Union County Museum opens Third Tuesday series on Ladd Marsh history
Steve Clements will trace how Ladd Marsh became a 6,000-acre public wildlife area, and why access rules, habitat and hunting still matter in Union County.

Ladd Marsh is more than a birding stop south of La Grande. It is one of Union County’s most important public landscapes, and the Union County Museum will use its Third Tuesday series to show how the marsh, its history and its management shape what residents can do there today.
The museum’s first Third Tuesday program of 2026 will be free and open to the public at 7 p.m. June 16 in the Little White Church in Union. Steve Clements will lead the presentation, which is expected to move from the area’s pre-settlement wetlands through the changes brought by drainage and agriculture, then into the state management era that created the wildlife area people use now.
The history is stark. Oregon Department of Fish and Wildlife says the Ladd Marsh Wildlife Area was established in 1949 to protect and improve waterfowl habitat and provide a public hunting area. Before settlement, the Grande Ronde Valley held an estimated 30,000 to 40,000 acres of wetlands, and the historic Tule Lake system and its associated marshes covered more than 20,000 acres. A single canal drained most of Tule Lake in 1891, and smaller drainage projects continued into the late 1940s, leaving Ladd Marsh as a remnant of a much larger wetland network.

That history helps explain the stakes for Union County now. Friends of Ladd Marsh says the wildlife area sits about 7 miles south of La Grande and supports more than 200 bird species that either pass through or live there year-round. Travel Oregon and other regional guides say the area began with nearly 300 acres bought by the first wildlife-area manager, Bill Brown, and now exceeds 6,000 acres, with about half of that in wetlands and marshland. One regional guide calls it the largest protected marsh in Northeast Oregon.
The public can use that resource, but not without rules. An Oregon Department of Fish and Wildlife wildlife-area parking permit is required in designated parking areas, a reminder that access depends on the choices made by the state agency managing the site. Friends of Ladd Marsh, formed to support public education, enhancement, conservation and public enjoyment of the area, has tried to keep residents connected through bird walks and the annual Ladd Marsh Bird Festival.

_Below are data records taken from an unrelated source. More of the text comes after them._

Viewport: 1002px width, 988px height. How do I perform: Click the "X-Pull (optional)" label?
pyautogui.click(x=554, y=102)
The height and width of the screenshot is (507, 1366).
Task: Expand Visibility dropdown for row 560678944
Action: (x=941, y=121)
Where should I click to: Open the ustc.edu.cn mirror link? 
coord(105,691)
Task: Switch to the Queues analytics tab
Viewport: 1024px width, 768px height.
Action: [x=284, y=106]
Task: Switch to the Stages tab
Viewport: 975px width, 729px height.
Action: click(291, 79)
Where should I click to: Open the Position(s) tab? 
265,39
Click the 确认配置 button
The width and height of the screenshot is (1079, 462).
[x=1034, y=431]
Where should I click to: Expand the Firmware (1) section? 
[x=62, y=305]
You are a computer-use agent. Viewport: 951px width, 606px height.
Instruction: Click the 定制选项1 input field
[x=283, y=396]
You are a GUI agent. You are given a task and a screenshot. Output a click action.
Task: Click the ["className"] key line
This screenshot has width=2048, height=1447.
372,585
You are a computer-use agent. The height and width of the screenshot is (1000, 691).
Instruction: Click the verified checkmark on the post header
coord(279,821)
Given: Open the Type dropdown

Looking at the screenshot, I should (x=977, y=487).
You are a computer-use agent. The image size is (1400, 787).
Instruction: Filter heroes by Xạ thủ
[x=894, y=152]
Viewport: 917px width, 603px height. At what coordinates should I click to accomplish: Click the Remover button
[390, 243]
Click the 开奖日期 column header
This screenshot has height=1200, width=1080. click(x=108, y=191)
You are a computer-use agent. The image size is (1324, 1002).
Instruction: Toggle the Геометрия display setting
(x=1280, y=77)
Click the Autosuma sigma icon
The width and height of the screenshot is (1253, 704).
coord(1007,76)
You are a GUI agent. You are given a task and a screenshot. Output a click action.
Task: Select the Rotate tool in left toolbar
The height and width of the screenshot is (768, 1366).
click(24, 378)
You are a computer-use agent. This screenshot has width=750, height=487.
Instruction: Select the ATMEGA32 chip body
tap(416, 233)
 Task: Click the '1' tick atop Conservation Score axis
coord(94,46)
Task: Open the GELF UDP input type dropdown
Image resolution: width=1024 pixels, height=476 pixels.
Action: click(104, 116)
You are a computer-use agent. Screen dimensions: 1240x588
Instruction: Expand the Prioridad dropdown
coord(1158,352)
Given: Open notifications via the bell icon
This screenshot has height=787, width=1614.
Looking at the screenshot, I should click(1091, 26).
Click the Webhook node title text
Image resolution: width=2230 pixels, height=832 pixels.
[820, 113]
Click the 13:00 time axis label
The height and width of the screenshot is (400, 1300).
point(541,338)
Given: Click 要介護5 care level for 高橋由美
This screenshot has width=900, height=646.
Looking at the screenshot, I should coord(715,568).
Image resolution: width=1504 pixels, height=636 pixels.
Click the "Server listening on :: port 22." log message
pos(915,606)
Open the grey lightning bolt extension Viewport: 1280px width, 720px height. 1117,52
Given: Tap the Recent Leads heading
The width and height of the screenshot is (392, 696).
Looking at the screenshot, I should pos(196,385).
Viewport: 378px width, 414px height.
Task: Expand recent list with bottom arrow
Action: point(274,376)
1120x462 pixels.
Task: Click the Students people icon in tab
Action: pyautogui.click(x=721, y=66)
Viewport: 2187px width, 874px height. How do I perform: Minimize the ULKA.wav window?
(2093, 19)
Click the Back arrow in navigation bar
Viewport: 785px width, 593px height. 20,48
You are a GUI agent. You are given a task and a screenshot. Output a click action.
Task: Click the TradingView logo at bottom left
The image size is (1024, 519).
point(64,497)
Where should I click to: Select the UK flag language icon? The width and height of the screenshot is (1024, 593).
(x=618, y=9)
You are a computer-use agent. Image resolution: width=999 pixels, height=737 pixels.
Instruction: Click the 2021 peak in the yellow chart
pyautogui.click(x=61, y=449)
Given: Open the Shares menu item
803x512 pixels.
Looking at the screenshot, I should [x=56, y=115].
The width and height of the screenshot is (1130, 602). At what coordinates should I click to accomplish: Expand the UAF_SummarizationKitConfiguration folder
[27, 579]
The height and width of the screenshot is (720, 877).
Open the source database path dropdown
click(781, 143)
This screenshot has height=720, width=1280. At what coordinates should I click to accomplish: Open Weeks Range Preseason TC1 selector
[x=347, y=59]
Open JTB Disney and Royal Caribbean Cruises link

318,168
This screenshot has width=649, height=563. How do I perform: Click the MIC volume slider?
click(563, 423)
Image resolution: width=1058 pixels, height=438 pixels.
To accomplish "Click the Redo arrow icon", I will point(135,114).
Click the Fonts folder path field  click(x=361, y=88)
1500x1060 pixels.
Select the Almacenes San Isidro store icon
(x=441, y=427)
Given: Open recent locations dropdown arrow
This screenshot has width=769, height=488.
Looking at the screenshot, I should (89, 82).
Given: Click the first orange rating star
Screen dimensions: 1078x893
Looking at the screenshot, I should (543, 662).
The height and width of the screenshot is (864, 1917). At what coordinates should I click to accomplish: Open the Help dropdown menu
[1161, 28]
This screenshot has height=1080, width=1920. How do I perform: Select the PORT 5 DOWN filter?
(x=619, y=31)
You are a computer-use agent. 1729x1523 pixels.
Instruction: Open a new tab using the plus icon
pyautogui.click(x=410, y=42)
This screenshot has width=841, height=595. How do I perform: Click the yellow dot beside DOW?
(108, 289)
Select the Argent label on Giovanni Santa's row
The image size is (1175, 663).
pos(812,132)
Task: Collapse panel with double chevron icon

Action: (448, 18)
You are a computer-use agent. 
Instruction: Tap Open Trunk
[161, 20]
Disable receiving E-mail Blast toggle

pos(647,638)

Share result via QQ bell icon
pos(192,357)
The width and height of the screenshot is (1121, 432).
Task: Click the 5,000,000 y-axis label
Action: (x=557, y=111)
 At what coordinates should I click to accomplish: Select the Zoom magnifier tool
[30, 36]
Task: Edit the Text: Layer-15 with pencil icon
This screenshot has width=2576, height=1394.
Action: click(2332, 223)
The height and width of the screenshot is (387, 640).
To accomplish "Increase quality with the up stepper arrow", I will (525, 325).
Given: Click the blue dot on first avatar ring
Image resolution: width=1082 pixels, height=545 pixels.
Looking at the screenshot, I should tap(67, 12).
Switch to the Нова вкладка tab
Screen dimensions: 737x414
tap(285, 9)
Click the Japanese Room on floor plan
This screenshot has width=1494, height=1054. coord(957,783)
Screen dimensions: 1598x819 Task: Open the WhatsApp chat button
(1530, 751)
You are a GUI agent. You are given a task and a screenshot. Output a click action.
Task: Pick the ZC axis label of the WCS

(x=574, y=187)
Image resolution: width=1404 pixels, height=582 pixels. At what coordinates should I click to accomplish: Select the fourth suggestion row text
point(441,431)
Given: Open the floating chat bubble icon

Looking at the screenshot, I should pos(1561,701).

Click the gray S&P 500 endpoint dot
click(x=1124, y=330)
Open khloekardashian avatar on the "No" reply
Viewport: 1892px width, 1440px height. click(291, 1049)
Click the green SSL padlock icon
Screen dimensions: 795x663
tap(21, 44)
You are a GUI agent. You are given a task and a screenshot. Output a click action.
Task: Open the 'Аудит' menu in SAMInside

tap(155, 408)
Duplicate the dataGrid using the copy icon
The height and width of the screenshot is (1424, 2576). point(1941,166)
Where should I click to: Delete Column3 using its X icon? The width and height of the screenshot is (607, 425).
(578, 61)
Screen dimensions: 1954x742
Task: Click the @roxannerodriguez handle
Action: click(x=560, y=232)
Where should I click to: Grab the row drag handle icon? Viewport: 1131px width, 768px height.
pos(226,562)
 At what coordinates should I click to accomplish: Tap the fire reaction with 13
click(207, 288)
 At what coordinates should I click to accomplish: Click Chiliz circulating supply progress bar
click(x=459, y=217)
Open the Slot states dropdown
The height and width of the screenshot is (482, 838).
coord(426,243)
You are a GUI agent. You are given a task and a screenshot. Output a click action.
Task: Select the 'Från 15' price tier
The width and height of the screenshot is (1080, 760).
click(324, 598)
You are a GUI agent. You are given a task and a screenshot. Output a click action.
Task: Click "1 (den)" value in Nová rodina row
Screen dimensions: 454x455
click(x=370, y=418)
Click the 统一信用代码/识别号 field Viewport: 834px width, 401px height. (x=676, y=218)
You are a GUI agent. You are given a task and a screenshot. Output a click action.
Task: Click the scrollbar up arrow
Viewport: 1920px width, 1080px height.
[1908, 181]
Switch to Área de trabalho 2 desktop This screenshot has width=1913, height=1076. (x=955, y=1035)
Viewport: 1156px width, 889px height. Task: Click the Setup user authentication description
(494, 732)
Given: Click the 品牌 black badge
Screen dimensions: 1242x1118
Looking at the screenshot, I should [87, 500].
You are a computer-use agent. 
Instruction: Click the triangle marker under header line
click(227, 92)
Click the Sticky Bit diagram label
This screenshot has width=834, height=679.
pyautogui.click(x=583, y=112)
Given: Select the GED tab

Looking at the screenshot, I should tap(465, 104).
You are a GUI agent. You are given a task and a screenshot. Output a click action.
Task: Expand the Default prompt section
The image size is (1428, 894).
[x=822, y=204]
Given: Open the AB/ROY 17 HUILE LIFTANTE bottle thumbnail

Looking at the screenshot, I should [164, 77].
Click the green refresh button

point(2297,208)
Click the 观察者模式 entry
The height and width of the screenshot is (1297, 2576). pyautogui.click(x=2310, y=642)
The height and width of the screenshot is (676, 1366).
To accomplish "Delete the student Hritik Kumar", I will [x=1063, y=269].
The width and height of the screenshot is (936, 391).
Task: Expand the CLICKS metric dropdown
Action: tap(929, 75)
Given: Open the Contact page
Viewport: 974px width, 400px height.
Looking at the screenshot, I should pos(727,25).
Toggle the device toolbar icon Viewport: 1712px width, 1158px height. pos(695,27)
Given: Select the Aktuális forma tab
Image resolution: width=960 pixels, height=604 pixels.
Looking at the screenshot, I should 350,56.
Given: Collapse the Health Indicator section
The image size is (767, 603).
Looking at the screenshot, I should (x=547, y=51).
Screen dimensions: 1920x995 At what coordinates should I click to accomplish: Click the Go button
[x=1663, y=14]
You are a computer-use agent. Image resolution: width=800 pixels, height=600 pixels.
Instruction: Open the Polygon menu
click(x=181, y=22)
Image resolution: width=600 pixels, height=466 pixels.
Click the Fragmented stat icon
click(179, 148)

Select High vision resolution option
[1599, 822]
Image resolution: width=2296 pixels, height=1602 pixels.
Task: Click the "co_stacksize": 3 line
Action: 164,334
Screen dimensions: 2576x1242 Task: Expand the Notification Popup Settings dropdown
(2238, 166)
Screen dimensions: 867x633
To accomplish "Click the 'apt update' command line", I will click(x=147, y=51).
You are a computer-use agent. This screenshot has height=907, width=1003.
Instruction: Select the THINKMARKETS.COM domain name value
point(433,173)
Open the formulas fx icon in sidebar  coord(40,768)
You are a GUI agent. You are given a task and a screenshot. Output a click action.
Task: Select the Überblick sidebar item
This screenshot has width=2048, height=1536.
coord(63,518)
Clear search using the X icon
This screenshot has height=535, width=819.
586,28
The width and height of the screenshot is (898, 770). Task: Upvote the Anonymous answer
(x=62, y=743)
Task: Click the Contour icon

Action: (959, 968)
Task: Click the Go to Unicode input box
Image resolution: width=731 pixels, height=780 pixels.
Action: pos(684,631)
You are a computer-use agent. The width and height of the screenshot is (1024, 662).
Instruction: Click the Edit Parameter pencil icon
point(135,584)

Clements brings that civic angle with him. He has lived in Union County for more than 35 years, worked for OSU Extension and Eastern Oregon University, and served more than 20 years on the La Grande City Council, including eight years as mayor. He stepped away from reelection in 2022 after four terms as mayor. His talk should give residents a clearer view of how Ladd Marsh is managed, what pressures have shaped it, and what decisions continue to affect hunting, birding, recreation and land stewardship in Union County.